You may take calcium supplements to strengthen your bones, but have you thought about giving a calcium supplement to your soil? Agricultural limestone is used on acidic soil to make it sweeter, more alkaline, effectively correcting the pH level in your garden soil.
The calcium in agricultural limestone helps to make the cells of your plants healthier by strengthening the cell walls. This improves their stems and leaves, as well as their root systems. It also helps them absorb and utilize sunlight more effectively. Blossom end rot in tomatoes is just one result of a calcium deficiency in your soil. Have you ever purchased poinsettias with what appears to be burnt edges? That is also a sign of calcium deficiency in the potting soil.
Besides being used to raise calcium levels in the soil for healthier and more productive crops, large-scale farmers and small-scale home-gardeners use agricultural limestone to break up hard-packed clay soil. This improves drainage and aeration, contributing to higher, healthier vegetable yields. It works because the calcium in the agricultural limestone interacts with the silicon in the clay on a molecular level, causing the clay to become less dense. Who knew?
What Tums Do for Your Stomach, Limestone Can Do for Your Soil
Though some plants are acid loving, soil that is too acidic usually spells trouble as the high acid levels cause nutrients to become locked up and unavailable to your vegetable plants. Additionally, fertilizer added to acidic soil is not well absorbed, resulting in valuable minerals, such as nitrogen, just washing away; it’s time and money down the drain. It is also true that highly acidic soil kills beneficial bacteria, such as rhizobia, a bacteria that fixes nitrogen for legume growth. A number of healthy bacteria work to enrich your soil, though highly acidic soil destroys those invisible (to the naked eye) populations that balance nutrients in the soil and water, effectively reducing disease-causing organisms.

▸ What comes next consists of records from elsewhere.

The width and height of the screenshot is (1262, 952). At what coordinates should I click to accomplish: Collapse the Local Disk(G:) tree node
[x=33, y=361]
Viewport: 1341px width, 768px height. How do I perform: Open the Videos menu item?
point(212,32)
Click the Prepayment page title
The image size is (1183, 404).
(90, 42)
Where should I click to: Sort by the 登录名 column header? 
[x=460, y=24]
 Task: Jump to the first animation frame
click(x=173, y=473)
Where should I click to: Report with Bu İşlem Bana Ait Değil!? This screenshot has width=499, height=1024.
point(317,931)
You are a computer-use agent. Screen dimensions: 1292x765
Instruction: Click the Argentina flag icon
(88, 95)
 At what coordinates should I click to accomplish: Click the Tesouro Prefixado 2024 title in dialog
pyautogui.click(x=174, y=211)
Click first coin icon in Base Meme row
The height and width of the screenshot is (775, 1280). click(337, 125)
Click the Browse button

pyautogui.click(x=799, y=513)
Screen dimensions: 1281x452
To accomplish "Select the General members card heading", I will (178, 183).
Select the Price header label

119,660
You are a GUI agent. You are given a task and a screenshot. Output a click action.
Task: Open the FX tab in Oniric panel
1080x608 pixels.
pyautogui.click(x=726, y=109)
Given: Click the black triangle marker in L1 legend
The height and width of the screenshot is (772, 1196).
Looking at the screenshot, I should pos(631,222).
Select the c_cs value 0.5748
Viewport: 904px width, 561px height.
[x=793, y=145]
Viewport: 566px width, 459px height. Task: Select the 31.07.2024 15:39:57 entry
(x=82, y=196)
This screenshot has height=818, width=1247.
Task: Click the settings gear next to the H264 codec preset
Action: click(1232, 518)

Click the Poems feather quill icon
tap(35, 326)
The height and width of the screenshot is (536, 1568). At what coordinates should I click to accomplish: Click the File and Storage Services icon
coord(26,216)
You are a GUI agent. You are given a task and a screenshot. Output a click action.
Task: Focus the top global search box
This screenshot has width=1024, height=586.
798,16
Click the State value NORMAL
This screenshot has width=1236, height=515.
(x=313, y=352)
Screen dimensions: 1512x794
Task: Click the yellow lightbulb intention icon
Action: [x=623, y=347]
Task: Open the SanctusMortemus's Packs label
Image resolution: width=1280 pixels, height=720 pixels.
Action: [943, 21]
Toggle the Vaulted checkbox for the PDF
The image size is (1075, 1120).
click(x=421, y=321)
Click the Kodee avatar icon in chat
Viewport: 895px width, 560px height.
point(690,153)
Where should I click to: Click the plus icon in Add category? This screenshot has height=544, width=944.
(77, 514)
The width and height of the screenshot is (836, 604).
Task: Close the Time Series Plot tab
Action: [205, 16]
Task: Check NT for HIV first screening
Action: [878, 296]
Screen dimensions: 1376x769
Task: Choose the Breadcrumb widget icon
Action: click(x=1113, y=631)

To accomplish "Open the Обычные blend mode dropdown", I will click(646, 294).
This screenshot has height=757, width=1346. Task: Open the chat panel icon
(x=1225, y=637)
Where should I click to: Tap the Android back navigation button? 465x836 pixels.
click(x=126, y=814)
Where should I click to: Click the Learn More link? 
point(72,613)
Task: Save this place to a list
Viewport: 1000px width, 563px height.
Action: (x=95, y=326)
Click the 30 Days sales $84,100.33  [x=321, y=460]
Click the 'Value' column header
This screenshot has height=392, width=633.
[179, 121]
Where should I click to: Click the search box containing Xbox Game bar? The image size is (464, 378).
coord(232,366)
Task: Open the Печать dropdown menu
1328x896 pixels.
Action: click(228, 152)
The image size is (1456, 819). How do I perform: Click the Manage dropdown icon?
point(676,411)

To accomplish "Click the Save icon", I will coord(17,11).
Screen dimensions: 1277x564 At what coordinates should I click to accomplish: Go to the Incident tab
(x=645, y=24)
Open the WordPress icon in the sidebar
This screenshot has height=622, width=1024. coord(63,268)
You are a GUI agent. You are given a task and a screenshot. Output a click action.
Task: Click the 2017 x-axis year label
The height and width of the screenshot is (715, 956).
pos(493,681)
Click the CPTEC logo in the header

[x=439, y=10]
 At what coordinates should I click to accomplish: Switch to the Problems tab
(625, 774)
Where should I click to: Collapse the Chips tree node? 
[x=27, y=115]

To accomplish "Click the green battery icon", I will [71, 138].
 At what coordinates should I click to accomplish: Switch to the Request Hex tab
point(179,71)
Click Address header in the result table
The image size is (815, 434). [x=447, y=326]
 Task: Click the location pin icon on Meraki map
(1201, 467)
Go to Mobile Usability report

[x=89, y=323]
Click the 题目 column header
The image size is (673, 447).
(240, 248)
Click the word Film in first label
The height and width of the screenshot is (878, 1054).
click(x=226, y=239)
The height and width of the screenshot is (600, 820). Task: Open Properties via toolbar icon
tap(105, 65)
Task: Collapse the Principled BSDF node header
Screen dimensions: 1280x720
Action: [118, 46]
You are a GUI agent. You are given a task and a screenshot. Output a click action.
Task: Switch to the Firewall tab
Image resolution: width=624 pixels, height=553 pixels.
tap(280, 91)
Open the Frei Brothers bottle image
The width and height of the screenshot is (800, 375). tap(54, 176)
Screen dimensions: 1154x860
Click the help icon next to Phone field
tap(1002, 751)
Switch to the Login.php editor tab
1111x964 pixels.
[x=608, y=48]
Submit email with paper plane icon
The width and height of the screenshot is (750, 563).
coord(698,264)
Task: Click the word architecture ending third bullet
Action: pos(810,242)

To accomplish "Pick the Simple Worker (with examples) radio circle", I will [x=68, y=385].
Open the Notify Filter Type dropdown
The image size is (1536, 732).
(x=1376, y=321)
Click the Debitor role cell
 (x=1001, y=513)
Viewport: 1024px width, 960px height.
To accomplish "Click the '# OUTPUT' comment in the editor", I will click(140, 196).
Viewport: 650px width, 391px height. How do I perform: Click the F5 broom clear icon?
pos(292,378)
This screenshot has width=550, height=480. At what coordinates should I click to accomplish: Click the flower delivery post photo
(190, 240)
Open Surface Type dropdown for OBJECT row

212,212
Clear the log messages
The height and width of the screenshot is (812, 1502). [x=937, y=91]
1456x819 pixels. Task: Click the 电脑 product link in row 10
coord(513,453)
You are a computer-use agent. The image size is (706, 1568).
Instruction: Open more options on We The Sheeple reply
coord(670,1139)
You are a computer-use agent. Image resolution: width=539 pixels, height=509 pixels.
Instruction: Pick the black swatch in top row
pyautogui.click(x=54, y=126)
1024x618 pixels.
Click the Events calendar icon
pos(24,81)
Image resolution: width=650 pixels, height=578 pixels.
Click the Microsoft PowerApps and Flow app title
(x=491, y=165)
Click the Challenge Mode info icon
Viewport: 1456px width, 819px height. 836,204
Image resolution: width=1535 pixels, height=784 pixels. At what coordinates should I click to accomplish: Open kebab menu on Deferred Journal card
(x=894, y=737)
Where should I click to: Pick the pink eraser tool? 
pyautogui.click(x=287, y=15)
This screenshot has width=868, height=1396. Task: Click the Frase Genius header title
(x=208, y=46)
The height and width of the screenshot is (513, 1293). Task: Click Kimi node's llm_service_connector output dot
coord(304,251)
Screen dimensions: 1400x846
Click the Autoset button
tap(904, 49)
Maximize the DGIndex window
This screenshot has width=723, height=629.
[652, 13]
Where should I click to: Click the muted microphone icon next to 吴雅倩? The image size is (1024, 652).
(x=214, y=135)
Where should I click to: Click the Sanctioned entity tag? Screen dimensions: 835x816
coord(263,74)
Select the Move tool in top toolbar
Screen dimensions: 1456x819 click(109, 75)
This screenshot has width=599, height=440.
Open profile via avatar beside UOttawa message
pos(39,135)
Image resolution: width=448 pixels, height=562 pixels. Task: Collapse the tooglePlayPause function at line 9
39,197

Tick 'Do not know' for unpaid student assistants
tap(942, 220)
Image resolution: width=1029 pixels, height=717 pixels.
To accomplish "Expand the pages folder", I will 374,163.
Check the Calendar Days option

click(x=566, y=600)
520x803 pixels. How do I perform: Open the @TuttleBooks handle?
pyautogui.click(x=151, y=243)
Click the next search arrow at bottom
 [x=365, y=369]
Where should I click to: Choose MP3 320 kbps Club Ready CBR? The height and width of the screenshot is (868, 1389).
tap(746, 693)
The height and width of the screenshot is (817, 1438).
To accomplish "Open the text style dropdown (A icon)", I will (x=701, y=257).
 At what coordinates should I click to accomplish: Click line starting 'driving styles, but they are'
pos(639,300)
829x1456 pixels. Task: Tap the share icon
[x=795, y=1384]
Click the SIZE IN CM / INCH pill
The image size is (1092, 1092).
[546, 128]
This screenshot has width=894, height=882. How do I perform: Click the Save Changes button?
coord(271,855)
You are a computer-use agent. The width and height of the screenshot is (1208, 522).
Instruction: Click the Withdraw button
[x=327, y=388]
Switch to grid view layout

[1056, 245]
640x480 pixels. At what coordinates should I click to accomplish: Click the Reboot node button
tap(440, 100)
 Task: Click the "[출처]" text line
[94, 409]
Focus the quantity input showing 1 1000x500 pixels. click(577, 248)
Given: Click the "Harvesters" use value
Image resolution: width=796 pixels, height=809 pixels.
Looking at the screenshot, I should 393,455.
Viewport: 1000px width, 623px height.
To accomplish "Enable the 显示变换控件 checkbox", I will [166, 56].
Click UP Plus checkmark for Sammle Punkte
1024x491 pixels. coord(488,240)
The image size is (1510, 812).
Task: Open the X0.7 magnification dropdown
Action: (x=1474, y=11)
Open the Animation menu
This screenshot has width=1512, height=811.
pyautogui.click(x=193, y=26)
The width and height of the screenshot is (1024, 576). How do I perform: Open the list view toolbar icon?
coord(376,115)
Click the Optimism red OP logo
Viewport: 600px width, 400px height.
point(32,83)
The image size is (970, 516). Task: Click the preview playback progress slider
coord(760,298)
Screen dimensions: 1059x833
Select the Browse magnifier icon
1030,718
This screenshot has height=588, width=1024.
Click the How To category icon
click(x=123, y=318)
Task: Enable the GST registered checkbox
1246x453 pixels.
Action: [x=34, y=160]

Agricultural limestone is a time-tested solution to add calcium to the soil, used by generations of farmers and gardeners. Completely nontoxic, the calcium carbonate in limestone also happens to be the active ingredient in Tums. So, just as you might take an antacid made of calcium carbonate to neutralize stomach acid; when you add calcium carbonate, in the form of limestone, to your garden, it reduces the acid levels.
Soil Testing to Determine Acidity
Just as you take Tums when you have an acid stomach or as directed by your doctor in place of a calcium supplement, you don’t want to apply limestone if your soil doesn’t need it. That’s why it’s best to test your soil. Soil testing is quick, easy, and inexpensive. You can get an inexpensive mini-tester that you simply stick in the ground whenever you need a reading. Within seconds it will tell you your soil’s pH. If you want a more comprehensive soil test that will tell you the levels of the other minerals in your soil, take a soil sample to your local Extension office. They will usually conduct the test for free. You can also take a water sample there if you are concerned about the water quality from your well or processing plant.
What is pH?
The pH of your soil indicates how acidic or alkaline it is. Acidic soil has a pH lower than 5, while alkaline soil has a pH greater than 7. The ideal pH for most vegetable plants is somewhere in the middle, between 5.5 and 7.5. Master gardeners fine-tune the pH of their soil, based upon what they’re planning to grow. To do this, consult a chart that shows the optimal pH for various plants; the Farmer’s Almanac has such a chart.
Limestone: Inexpensive and Effective
If a soil test indicates that your soil has a calcium deficiency, agricultural limestone is an easy and inexpensive fix; you don’t even have to till it in for it to work. If the soil test also reveals a magnesium deficiency, consider using dolomite limestone, a mixture of calcium and magnesium. The ideal way to amend your soil with limestone is to apply it 2 to 3 weeks before you plant your garden; however, it is also effective to add it after the garden is planted and growing. Both dolomitic limestone and agricultural limestone do the job, and do it well, with minimal cost and physical exertion.